Deixa eu te
contar: a gente também aprontava na minha época, viu? Só que com mais estratégia do que
pressa! Nada de atalho, era tudo no olho no olho, no timing certo e com aquela
coragem meio inconsequente. No fundo, o jogo sempre foi o mesmo! Só mudaram os
cenários.
Os bailinhos eram
praticamente um laboratório de segundas intenções. A gente ia arrumado,
perfumado e cheio de planos que nem sempre eram tão inocentes assim! Dançar
grudado era teste de aproximação, de limite, de até onde dava
pra ir sem ouvir um “te enxerga”!
Recordo que tu vinhas toda
produzida, sabendo exatamente o efeito que causava. E eu ali, fingindo
controle, mas já negociando mentalmente cada centímetro de proximidade! Um
passo a mais, uma mão que demora um pouco mais, um olhar que entrega mais do
que devia. Era um jogo de sedução! E ninguém era tão inocente quanto parecia.
E então chegava o
momento decisivo! O tal do “te levo em casa”! O carro do pai virava cenário
principal!
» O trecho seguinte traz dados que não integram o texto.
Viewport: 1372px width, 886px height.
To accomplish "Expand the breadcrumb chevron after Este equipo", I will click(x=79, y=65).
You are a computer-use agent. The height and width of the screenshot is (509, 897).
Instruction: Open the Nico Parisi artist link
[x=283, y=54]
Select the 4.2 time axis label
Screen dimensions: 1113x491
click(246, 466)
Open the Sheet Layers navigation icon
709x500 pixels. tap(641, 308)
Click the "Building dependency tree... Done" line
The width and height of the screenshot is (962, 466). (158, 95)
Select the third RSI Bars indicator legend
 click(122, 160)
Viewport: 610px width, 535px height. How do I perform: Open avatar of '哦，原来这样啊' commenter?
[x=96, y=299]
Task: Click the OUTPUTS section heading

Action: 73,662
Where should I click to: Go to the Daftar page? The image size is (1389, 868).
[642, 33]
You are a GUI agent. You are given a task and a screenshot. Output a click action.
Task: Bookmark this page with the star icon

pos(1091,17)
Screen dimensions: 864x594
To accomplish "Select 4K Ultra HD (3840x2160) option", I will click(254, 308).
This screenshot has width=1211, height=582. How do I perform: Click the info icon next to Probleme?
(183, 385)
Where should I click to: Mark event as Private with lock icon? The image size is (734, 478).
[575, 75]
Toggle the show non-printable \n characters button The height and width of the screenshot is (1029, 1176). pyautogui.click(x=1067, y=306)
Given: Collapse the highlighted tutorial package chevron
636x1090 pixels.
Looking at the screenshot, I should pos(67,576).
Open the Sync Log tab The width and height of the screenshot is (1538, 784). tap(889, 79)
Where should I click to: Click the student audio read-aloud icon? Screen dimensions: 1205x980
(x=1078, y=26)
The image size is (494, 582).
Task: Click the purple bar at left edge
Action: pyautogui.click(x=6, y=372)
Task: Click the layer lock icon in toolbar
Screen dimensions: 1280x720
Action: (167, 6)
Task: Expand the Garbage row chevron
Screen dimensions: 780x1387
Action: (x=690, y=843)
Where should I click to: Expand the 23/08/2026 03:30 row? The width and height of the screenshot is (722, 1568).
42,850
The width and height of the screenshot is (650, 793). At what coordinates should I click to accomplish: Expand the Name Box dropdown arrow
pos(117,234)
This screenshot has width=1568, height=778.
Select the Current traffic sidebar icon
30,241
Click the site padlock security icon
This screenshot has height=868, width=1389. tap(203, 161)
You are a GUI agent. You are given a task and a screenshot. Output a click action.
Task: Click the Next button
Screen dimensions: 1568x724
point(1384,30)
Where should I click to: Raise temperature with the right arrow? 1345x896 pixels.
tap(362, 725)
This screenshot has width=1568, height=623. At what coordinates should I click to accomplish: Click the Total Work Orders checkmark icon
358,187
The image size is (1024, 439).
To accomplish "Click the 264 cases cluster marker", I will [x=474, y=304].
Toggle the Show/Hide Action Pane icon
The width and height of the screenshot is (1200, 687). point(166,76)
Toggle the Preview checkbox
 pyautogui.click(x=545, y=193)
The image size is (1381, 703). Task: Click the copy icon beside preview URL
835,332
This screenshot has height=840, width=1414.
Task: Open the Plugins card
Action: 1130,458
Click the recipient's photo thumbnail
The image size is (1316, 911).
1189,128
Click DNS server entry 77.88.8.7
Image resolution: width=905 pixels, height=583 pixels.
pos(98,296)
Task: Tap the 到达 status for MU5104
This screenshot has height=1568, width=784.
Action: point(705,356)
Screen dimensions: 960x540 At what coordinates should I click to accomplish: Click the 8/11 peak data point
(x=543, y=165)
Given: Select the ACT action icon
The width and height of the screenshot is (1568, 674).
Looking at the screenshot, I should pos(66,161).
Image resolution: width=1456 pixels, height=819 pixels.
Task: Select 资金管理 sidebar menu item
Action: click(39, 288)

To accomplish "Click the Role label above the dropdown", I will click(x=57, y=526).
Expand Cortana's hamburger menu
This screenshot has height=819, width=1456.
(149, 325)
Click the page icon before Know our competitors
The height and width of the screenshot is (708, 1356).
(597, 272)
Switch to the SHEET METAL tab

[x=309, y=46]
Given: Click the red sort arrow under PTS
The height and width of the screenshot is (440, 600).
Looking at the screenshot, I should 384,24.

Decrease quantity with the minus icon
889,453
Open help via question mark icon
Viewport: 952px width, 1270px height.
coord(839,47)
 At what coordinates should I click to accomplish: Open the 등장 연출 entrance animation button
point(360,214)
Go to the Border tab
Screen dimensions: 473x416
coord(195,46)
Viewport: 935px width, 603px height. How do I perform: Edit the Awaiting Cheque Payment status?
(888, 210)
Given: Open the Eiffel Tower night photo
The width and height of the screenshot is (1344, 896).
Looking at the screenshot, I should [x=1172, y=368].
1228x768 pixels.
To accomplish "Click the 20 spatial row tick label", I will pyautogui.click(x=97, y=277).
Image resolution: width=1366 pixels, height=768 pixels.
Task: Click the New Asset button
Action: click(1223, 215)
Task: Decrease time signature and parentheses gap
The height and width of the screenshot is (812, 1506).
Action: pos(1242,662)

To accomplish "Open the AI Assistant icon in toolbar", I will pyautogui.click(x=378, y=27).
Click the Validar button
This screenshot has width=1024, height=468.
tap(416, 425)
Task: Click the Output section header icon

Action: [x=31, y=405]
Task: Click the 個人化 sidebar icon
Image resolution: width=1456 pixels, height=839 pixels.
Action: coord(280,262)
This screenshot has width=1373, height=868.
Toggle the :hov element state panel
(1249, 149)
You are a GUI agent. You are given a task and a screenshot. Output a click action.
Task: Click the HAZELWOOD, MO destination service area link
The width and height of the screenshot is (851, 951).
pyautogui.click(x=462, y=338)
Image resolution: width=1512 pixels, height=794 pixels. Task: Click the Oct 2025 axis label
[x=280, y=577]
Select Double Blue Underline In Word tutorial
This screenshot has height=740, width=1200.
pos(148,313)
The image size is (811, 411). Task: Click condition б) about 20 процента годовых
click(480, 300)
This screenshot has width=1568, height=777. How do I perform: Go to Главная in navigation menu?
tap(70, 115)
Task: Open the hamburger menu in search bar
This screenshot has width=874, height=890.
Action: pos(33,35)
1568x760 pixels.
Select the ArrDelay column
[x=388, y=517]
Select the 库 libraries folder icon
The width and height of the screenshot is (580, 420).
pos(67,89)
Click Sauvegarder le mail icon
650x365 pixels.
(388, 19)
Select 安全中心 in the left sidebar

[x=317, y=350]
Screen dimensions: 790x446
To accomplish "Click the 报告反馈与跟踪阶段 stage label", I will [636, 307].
No caminho, conversa boa, risada solta e aquela "tensão" gostosa
crescendo sem pedir licença. E na frente do portão, silêncio! Mas, aquele silêncio
que dizia tudo!
E o beijo não era
qualquer beijo! Era demorado, curioso e explorador! Mão na mão, depois já nem
tão na mão assim. Sempre com aquele freio de última hora, porque alguém podia
acordar ou porque a coragem ainda tinha limite! Mas a intenção, essa estava
ali, bem clara!
A gente não tinha
a pressa de hoje, mas também não era santo, não! Sabia provocar, segurar,
avançar e recuar! Era menos explícito, mas muito mais cheio de malícia! E
talvez seja por isso que era tão bom!
Hoje eu lembro e
dou risada. A gente se divertia e sabia que já estava
aprendendo direitinho o jogo mais antigo do mundo!